PROMPT
Every entry must be given again exactly.

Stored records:
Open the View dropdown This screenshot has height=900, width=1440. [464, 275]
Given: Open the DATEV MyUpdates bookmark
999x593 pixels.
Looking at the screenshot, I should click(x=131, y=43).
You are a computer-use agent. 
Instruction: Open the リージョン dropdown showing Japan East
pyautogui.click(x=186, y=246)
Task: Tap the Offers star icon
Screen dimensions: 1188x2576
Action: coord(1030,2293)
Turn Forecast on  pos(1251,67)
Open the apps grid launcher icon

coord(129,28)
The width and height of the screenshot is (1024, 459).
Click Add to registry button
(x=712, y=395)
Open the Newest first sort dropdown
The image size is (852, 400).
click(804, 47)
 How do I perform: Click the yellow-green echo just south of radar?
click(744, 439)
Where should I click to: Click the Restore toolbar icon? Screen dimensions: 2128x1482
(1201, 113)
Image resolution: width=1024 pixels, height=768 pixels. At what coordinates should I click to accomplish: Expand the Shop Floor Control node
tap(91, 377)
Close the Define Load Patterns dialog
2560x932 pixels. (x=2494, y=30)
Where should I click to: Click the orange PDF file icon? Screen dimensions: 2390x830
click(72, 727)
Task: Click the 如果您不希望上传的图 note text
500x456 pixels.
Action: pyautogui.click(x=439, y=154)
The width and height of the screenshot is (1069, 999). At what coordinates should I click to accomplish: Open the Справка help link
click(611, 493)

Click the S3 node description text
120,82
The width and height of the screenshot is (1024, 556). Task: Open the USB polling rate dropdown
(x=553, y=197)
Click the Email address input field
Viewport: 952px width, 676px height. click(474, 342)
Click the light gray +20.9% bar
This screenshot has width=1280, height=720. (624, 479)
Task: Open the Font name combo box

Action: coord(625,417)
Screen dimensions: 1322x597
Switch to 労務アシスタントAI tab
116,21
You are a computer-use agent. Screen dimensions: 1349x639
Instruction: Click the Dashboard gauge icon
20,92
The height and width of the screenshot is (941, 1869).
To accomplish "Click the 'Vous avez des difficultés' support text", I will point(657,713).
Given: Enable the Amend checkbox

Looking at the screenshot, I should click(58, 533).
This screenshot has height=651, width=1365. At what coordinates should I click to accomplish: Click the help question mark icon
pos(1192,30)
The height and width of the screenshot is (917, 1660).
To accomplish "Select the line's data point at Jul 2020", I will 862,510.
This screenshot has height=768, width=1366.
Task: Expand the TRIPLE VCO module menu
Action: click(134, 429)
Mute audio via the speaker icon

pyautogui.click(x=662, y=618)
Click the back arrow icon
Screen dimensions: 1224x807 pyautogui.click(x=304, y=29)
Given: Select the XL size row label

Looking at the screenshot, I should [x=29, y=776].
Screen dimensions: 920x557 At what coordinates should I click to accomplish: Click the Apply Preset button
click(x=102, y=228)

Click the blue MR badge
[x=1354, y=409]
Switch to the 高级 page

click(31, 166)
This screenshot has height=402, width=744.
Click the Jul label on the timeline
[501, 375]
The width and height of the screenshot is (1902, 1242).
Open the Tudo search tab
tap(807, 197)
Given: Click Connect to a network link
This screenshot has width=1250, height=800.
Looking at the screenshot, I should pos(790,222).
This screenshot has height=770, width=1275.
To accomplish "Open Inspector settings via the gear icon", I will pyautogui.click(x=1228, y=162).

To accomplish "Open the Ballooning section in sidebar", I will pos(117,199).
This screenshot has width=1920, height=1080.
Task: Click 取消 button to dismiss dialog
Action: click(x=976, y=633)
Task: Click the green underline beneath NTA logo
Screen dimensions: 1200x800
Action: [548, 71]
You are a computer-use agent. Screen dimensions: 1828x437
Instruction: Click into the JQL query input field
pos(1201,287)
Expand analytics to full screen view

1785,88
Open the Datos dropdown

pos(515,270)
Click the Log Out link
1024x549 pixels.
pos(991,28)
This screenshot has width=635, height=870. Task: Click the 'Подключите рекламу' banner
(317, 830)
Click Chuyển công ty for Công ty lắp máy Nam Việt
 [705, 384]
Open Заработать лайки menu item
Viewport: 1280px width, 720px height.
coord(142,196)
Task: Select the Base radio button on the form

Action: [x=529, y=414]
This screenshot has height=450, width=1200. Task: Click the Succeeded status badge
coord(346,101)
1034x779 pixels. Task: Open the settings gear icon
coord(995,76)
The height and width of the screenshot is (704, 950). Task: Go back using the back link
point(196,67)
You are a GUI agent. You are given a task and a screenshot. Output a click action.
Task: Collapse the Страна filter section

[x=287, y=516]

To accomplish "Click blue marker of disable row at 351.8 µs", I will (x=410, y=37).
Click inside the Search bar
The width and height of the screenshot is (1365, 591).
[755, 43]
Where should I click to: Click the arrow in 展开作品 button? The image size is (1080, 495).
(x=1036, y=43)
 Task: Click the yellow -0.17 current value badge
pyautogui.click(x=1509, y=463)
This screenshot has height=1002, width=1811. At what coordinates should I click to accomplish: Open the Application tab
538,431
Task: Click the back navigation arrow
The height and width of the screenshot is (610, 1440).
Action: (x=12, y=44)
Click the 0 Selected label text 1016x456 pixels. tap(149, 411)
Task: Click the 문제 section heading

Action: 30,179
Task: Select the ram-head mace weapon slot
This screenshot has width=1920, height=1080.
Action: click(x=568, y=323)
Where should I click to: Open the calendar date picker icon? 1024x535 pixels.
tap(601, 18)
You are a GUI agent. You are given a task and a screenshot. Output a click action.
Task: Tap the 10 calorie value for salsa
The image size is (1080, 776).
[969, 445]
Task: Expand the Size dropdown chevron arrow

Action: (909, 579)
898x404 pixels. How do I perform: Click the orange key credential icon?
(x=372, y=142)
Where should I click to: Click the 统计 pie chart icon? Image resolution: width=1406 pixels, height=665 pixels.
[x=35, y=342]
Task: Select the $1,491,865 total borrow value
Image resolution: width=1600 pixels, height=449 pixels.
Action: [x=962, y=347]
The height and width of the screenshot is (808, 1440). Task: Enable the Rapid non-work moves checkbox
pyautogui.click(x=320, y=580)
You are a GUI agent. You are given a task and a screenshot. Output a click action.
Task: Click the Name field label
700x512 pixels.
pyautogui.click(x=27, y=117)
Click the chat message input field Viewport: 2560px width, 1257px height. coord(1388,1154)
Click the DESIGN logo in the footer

RESULT
Open the View dropdown This screenshot has height=900, width=1440. [464, 275]
Given: Open the DATEV MyUpdates bookmark
999x593 pixels.
Looking at the screenshot, I should click(x=131, y=43).
You are a computer-use agent. 
Instruction: Open the リージョン dropdown showing Japan East
pyautogui.click(x=186, y=246)
Task: Tap the Offers star icon
Screen dimensions: 1188x2576
Action: coord(1030,2293)
Turn Forecast on  pos(1251,67)
Open the apps grid launcher icon

coord(129,28)
The width and height of the screenshot is (1024, 459).
Click Add to registry button
(x=712, y=395)
Open the Newest first sort dropdown
The image size is (852, 400).
click(804, 47)
 How do I perform: Click the yellow-green echo just south of radar?
click(744, 439)
Where should I click to: Click the Restore toolbar icon? Screen dimensions: 2128x1482
(1201, 113)
Image resolution: width=1024 pixels, height=768 pixels. At what coordinates should I click to accomplish: Expand the Shop Floor Control node
tap(91, 377)
Close the Define Load Patterns dialog
2560x932 pixels. (x=2494, y=30)
Where should I click to: Click the orange PDF file icon? Screen dimensions: 2390x830
click(72, 727)
Task: Click the 如果您不希望上传的图 note text
500x456 pixels.
Action: pyautogui.click(x=439, y=154)
The width and height of the screenshot is (1069, 999). At what coordinates should I click to accomplish: Open the Справка help link
click(611, 493)

Click the S3 node description text
120,82
The width and height of the screenshot is (1024, 556). Task: Open the USB polling rate dropdown
(x=553, y=197)
Click the Email address input field
Viewport: 952px width, 676px height. click(474, 342)
Click the light gray +20.9% bar
This screenshot has width=1280, height=720. (624, 479)
Task: Open the Font name combo box

Action: coord(625,417)
Screen dimensions: 1322x597
Switch to 労務アシスタントAI tab
116,21
You are a computer-use agent. Screen dimensions: 1349x639
Instruction: Click the Dashboard gauge icon
20,92
The height and width of the screenshot is (941, 1869).
To accomplish "Click the 'Vous avez des difficultés' support text", I will point(657,713).
Given: Enable the Amend checkbox

Looking at the screenshot, I should click(58, 533).
This screenshot has height=651, width=1365. At what coordinates should I click to accomplish: Click the help question mark icon
pos(1192,30)
The height and width of the screenshot is (917, 1660).
To accomplish "Select the line's data point at Jul 2020", I will 862,510.
This screenshot has height=768, width=1366.
Task: Expand the TRIPLE VCO module menu
Action: click(134, 429)
Mute audio via the speaker icon

pyautogui.click(x=662, y=618)
Click the back arrow icon
Screen dimensions: 1224x807 pyautogui.click(x=304, y=29)
Given: Select the XL size row label

Looking at the screenshot, I should [x=29, y=776].
Screen dimensions: 920x557 At what coordinates should I click to accomplish: Click the Apply Preset button
click(x=102, y=228)

Click the blue MR badge
[x=1354, y=409]
Switch to the 高级 page

click(31, 166)
This screenshot has height=402, width=744.
Click the Jul label on the timeline
[501, 375]
The width and height of the screenshot is (1902, 1242).
Open the Tudo search tab
tap(807, 197)
Given: Click Connect to a network link
This screenshot has width=1250, height=800.
Looking at the screenshot, I should pos(790,222).
This screenshot has height=770, width=1275.
To accomplish "Open Inspector settings via the gear icon", I will pyautogui.click(x=1228, y=162).

To accomplish "Open the Ballooning section in sidebar", I will pos(117,199).
This screenshot has width=1920, height=1080.
Task: Click 取消 button to dismiss dialog
Action: click(x=976, y=633)
Task: Click the green underline beneath NTA logo
Screen dimensions: 1200x800
Action: [548, 71]
You are a computer-use agent. Screen dimensions: 1828x437
Instruction: Click into the JQL query input field
pos(1201,287)
Expand analytics to full screen view

1785,88
Open the Datos dropdown

pos(515,270)
Click the Log Out link
1024x549 pixels.
pos(991,28)
This screenshot has width=635, height=870. Task: Click the 'Подключите рекламу' banner
(317, 830)
Click Chuyển công ty for Công ty lắp máy Nam Việt
 [705, 384]
Open Заработать лайки menu item
Viewport: 1280px width, 720px height.
coord(142,196)
Task: Select the Base radio button on the form

Action: [x=529, y=414]
This screenshot has height=450, width=1200. Task: Click the Succeeded status badge
coord(346,101)
1034x779 pixels. Task: Open the settings gear icon
coord(995,76)
The height and width of the screenshot is (704, 950). Task: Go back using the back link
point(196,67)
You are a GUI agent. You are given a task and a screenshot. Output a click action.
Task: Collapse the Страна filter section

[x=287, y=516]

To accomplish "Click blue marker of disable row at 351.8 µs", I will (x=410, y=37).
Click inside the Search bar
The width and height of the screenshot is (1365, 591).
[755, 43]
Where should I click to: Click the arrow in 展开作品 button? The image size is (1080, 495).
(x=1036, y=43)
 Task: Click the yellow -0.17 current value badge
pyautogui.click(x=1509, y=463)
This screenshot has height=1002, width=1811. At what coordinates should I click to accomplish: Open the Application tab
538,431
Task: Click the back navigation arrow
The height and width of the screenshot is (610, 1440).
Action: (x=12, y=44)
Click the 0 Selected label text 1016x456 pixels. tap(149, 411)
Task: Click the 문제 section heading

Action: 30,179
Task: Select the ram-head mace weapon slot
This screenshot has width=1920, height=1080.
Action: click(x=568, y=323)
Where should I click to: Open the calendar date picker icon? 1024x535 pixels.
tap(601, 18)
You are a GUI agent. You are given a task and a screenshot. Output a click action.
Task: Tap the 10 calorie value for salsa
The image size is (1080, 776).
[969, 445]
Task: Expand the Size dropdown chevron arrow

Action: (909, 579)
898x404 pixels. How do I perform: Click the orange key credential icon?
(x=372, y=142)
Where should I click to: Click the 统计 pie chart icon? Image resolution: width=1406 pixels, height=665 pixels.
[x=35, y=342]
Task: Select the $1,491,865 total borrow value
Image resolution: width=1600 pixels, height=449 pixels.
Action: [x=962, y=347]
The height and width of the screenshot is (808, 1440). Task: Enable the Rapid non-work moves checkbox
pyautogui.click(x=320, y=580)
You are a GUI agent. You are given a task and a screenshot. Output a click action.
Task: Click the Name field label
700x512 pixels.
pyautogui.click(x=27, y=117)
Click the chat message input field Viewport: 2560px width, 1257px height. coord(1388,1154)
Click the DESIGN logo in the footer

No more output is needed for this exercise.